— BEGIN —

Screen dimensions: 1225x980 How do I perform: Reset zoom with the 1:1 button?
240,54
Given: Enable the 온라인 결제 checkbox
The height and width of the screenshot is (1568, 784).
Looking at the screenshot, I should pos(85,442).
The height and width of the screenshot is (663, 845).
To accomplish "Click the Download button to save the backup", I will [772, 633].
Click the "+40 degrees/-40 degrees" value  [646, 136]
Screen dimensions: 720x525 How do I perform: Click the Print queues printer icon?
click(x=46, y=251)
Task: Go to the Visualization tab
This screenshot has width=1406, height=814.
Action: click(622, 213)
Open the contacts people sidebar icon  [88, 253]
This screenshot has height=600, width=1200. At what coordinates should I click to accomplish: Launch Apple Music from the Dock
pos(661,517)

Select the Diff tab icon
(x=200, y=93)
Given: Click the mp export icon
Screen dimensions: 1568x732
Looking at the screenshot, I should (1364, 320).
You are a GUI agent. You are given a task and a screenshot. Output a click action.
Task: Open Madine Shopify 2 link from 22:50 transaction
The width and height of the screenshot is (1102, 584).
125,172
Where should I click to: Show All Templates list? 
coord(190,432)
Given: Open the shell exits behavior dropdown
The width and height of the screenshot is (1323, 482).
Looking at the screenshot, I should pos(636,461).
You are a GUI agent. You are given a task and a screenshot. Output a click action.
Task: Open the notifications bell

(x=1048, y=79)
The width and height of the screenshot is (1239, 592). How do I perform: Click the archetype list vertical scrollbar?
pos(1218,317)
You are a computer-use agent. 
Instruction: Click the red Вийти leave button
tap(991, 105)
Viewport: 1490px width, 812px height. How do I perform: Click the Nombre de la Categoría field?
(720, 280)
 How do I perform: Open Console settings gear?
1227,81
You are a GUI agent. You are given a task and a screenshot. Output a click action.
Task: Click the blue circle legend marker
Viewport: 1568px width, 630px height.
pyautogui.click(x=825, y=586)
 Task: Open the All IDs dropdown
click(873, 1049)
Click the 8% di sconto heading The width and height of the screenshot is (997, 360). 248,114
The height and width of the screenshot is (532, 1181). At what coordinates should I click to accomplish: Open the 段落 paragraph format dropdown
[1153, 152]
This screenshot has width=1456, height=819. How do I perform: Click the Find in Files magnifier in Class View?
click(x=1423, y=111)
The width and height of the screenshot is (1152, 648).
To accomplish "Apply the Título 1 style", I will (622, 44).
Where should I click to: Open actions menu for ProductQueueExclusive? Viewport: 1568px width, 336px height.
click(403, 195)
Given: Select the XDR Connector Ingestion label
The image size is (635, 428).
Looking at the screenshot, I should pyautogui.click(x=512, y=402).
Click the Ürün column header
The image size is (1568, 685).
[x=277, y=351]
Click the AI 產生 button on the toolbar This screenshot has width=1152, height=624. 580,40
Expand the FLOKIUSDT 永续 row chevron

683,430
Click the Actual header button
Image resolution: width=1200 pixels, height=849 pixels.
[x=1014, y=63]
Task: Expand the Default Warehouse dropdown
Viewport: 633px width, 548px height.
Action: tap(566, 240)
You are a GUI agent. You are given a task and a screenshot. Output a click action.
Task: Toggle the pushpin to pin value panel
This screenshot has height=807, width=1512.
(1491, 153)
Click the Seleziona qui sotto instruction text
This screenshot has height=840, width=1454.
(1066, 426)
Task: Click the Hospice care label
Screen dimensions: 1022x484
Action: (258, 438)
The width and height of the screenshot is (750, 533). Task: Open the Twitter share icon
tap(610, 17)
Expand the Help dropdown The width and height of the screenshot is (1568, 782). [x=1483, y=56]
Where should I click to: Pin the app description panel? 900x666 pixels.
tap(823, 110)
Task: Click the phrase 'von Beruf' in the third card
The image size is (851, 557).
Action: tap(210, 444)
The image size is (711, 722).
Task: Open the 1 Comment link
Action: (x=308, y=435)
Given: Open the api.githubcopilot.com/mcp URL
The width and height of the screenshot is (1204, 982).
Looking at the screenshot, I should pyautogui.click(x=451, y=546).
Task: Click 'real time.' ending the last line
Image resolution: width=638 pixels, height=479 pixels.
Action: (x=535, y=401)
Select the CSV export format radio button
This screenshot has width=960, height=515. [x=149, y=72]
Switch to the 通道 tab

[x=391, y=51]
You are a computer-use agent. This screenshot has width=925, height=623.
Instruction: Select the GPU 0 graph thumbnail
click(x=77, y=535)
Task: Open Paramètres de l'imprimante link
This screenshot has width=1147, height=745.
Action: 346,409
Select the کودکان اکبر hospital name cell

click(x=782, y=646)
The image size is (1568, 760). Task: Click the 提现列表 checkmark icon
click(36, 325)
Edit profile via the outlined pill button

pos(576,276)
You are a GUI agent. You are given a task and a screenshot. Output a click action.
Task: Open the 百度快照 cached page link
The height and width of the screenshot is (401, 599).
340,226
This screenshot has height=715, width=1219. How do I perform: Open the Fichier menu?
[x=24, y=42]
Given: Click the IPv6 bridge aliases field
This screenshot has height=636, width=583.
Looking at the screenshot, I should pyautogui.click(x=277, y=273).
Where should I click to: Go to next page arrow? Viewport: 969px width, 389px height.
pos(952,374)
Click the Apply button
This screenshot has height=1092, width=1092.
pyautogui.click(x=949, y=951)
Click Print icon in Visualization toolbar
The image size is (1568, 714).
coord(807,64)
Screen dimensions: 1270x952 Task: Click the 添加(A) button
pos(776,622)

— END —

### WORK INSTRUCTIONS
Copy the data verbatim, from the first line down to and including the line that contains "Looking at the screenshot, I should pos(85,442).".

### EXERCISE RESPONSE
Screen dimensions: 1225x980 How do I perform: Reset zoom with the 1:1 button?
240,54
Given: Enable the 온라인 결제 checkbox
The height and width of the screenshot is (1568, 784).
Looking at the screenshot, I should pos(85,442).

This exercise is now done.